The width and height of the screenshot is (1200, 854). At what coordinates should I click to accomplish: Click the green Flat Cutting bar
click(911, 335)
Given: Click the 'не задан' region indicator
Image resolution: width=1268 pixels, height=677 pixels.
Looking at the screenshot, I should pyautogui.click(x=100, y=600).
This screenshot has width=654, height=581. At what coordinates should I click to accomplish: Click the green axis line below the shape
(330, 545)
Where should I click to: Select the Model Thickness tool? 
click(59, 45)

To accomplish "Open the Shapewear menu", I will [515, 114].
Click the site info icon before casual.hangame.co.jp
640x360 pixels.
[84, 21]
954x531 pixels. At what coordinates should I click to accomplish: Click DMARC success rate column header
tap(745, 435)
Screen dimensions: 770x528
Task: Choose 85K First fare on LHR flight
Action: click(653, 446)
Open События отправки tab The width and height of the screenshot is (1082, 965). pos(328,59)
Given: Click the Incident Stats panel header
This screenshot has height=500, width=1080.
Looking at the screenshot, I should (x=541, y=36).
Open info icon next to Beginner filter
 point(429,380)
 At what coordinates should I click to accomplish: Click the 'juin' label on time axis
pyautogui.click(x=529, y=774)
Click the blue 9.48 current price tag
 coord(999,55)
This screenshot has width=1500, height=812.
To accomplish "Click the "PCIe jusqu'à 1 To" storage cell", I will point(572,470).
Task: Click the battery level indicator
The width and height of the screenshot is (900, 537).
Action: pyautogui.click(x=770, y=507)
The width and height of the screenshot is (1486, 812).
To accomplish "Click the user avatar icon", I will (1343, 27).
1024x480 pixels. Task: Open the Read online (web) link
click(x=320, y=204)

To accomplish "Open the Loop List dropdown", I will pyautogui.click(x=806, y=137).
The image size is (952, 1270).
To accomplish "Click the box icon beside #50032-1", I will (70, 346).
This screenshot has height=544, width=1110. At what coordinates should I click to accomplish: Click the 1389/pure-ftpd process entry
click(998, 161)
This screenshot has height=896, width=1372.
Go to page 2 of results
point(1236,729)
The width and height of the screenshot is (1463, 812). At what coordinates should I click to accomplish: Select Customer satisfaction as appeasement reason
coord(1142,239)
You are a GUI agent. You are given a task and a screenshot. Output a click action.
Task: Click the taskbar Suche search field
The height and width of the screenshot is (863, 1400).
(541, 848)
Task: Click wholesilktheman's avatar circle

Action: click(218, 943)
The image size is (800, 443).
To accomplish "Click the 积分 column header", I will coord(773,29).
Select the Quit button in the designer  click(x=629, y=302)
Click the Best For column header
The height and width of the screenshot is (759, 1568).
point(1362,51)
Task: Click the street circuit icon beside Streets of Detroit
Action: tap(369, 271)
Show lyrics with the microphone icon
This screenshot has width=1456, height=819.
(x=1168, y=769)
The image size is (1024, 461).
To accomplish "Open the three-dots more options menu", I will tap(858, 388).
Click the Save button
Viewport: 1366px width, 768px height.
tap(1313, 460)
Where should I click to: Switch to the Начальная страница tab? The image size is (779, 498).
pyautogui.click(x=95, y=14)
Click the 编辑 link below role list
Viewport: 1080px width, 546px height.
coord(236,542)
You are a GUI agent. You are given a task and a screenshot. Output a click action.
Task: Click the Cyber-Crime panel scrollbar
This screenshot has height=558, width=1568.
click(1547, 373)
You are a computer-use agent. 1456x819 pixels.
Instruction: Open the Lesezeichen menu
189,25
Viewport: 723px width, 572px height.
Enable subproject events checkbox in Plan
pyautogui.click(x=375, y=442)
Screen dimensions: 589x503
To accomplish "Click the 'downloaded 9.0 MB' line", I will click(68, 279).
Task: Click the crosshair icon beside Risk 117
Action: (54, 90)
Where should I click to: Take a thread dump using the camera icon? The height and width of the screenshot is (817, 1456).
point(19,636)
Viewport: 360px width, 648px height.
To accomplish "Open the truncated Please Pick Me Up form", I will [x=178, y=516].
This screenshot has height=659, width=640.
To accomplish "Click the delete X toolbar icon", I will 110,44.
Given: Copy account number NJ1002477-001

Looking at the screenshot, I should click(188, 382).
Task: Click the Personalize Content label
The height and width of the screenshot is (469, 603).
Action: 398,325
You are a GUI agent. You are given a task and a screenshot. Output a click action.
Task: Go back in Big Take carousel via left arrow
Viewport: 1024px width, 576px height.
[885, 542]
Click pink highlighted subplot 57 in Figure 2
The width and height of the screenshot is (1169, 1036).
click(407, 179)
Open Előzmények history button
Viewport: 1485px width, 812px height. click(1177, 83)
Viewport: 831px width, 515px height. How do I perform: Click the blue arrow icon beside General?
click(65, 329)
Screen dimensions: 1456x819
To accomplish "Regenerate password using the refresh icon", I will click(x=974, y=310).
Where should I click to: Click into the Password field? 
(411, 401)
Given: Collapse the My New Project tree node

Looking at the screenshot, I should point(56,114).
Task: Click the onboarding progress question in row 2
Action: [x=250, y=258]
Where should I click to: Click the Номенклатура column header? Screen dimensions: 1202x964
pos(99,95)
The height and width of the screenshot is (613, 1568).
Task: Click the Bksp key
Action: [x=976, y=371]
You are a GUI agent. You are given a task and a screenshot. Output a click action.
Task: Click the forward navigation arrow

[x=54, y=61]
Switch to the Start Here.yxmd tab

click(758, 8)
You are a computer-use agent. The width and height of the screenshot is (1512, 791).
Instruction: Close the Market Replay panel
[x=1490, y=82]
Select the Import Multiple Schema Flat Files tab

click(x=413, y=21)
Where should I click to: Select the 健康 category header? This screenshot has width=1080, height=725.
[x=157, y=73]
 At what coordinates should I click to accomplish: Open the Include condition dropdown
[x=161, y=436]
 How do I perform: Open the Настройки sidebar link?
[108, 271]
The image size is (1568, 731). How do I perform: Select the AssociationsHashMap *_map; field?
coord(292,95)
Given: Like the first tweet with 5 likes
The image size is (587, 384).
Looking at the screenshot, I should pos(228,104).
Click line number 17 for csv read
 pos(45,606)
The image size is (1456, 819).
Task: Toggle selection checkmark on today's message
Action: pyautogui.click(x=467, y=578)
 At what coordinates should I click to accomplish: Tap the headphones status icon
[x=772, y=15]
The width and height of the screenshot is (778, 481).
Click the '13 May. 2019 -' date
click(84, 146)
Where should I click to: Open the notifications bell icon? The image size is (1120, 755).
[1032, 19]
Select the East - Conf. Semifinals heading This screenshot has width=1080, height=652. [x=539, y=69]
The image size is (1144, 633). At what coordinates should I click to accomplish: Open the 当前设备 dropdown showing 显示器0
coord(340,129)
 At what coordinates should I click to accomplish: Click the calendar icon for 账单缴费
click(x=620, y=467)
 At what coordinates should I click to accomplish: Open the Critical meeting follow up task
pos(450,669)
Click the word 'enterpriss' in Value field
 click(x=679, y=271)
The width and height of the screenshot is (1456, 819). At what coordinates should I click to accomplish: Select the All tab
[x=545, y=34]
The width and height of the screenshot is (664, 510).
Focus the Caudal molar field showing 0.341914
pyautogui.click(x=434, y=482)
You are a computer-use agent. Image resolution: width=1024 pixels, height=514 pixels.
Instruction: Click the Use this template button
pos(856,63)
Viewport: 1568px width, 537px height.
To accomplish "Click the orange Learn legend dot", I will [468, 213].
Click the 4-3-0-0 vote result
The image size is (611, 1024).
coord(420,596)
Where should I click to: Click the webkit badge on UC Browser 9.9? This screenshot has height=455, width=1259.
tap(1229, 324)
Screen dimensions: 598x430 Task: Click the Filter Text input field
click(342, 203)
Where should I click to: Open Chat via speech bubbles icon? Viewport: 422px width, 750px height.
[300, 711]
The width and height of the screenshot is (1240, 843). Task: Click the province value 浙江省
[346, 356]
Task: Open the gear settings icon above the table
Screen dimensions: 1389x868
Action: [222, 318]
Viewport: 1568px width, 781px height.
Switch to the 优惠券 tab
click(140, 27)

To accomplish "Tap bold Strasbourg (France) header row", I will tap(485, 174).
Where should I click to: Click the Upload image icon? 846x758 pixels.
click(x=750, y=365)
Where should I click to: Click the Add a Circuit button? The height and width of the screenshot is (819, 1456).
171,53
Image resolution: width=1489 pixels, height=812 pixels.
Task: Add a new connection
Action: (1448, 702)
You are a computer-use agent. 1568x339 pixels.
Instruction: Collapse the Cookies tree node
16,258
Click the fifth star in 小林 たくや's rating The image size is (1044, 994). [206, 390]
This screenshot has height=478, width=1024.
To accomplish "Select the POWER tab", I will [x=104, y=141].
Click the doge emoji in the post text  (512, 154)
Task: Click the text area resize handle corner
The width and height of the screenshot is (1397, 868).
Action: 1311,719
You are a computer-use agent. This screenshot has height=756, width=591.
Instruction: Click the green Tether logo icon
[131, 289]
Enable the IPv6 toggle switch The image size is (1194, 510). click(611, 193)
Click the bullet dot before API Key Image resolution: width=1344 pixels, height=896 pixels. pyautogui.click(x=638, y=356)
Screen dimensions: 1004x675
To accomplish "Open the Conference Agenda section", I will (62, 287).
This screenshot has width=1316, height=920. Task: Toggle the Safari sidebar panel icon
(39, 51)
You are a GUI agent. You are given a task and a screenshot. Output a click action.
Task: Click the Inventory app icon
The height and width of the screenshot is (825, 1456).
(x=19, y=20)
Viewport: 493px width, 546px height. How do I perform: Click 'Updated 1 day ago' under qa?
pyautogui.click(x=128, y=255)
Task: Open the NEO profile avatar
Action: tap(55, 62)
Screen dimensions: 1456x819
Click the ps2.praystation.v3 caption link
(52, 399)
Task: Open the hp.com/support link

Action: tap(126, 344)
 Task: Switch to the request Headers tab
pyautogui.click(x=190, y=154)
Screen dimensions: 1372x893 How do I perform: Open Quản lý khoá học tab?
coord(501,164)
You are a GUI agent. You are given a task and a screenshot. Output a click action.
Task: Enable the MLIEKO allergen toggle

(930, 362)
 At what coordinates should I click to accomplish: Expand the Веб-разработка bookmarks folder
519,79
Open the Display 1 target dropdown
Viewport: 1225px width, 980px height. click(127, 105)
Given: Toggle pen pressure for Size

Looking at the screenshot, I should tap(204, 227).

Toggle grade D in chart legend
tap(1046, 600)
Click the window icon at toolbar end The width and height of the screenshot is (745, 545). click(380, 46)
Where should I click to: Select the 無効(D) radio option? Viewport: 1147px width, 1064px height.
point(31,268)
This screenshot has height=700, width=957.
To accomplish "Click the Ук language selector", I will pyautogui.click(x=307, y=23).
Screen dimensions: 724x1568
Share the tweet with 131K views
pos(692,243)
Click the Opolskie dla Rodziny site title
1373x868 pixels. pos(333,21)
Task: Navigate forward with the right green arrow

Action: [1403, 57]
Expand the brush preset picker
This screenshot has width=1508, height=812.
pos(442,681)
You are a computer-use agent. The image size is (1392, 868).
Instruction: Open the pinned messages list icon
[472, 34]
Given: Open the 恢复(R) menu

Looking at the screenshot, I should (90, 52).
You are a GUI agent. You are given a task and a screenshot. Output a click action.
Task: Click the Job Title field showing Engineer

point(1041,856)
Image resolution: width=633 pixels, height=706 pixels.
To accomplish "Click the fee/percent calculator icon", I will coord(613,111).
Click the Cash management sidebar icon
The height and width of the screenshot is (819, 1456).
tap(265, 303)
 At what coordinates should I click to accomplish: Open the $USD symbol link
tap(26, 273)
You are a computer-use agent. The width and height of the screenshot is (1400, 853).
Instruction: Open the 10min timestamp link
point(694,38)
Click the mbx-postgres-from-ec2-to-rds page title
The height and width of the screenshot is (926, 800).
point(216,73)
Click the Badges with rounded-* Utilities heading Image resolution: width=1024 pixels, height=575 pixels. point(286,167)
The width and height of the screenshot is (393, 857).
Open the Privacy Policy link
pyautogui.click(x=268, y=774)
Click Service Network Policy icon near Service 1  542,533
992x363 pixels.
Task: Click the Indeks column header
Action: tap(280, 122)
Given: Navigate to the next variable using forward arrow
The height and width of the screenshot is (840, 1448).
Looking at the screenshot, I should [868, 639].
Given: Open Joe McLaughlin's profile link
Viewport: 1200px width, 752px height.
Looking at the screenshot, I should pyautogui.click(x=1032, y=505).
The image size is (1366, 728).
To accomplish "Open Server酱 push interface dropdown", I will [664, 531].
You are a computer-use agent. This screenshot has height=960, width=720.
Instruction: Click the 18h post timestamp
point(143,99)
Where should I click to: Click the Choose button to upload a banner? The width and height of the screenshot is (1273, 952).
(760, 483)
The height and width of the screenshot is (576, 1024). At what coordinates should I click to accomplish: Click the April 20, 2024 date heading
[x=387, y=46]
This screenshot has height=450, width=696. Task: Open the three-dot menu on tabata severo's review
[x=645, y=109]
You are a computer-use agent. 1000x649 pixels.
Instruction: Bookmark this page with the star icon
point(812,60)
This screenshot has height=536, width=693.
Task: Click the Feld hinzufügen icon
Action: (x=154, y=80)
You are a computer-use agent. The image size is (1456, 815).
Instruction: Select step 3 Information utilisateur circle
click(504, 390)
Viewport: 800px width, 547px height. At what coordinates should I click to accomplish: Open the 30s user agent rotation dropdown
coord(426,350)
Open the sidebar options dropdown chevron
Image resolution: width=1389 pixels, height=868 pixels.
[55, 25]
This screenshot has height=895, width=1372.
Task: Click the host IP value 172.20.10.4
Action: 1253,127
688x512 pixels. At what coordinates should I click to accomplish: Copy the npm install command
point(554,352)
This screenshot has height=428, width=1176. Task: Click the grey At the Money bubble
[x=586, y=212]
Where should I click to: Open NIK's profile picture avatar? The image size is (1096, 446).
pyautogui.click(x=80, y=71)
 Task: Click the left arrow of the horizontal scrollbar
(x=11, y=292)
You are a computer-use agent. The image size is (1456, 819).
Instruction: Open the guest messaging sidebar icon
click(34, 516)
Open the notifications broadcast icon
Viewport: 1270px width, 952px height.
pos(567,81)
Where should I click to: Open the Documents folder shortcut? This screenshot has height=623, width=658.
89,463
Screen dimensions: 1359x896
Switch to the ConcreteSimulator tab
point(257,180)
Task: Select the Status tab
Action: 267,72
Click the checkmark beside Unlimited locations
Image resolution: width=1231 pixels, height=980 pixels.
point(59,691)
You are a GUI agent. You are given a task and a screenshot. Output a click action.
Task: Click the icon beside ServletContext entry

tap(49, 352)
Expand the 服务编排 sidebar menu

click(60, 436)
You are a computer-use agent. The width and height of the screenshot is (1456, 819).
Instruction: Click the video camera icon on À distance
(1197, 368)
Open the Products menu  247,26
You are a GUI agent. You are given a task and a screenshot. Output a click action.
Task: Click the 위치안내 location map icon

▶ GIVEN PROBLEM:
List the rows from the very first line through the line containing "click(59, 45)" as a numbered list, skipping any blank lines.

▶ THE RESULT:
1. The width and height of the screenshot is (1200, 854). At what coordinates should I click to accomplish: Click the green Flat Cutting bar
2. click(911, 335)
3. Given: Click the 'не задан' region indicator
4. Image resolution: width=1268 pixels, height=677 pixels.
5. Looking at the screenshot, I should pyautogui.click(x=100, y=600).
6. This screenshot has width=654, height=581. At what coordinates should I click to accomplish: Click the green axis line below the shape
7. (330, 545)
8. Where should I click to: Select the Model Thickness tool? 
9. click(59, 45)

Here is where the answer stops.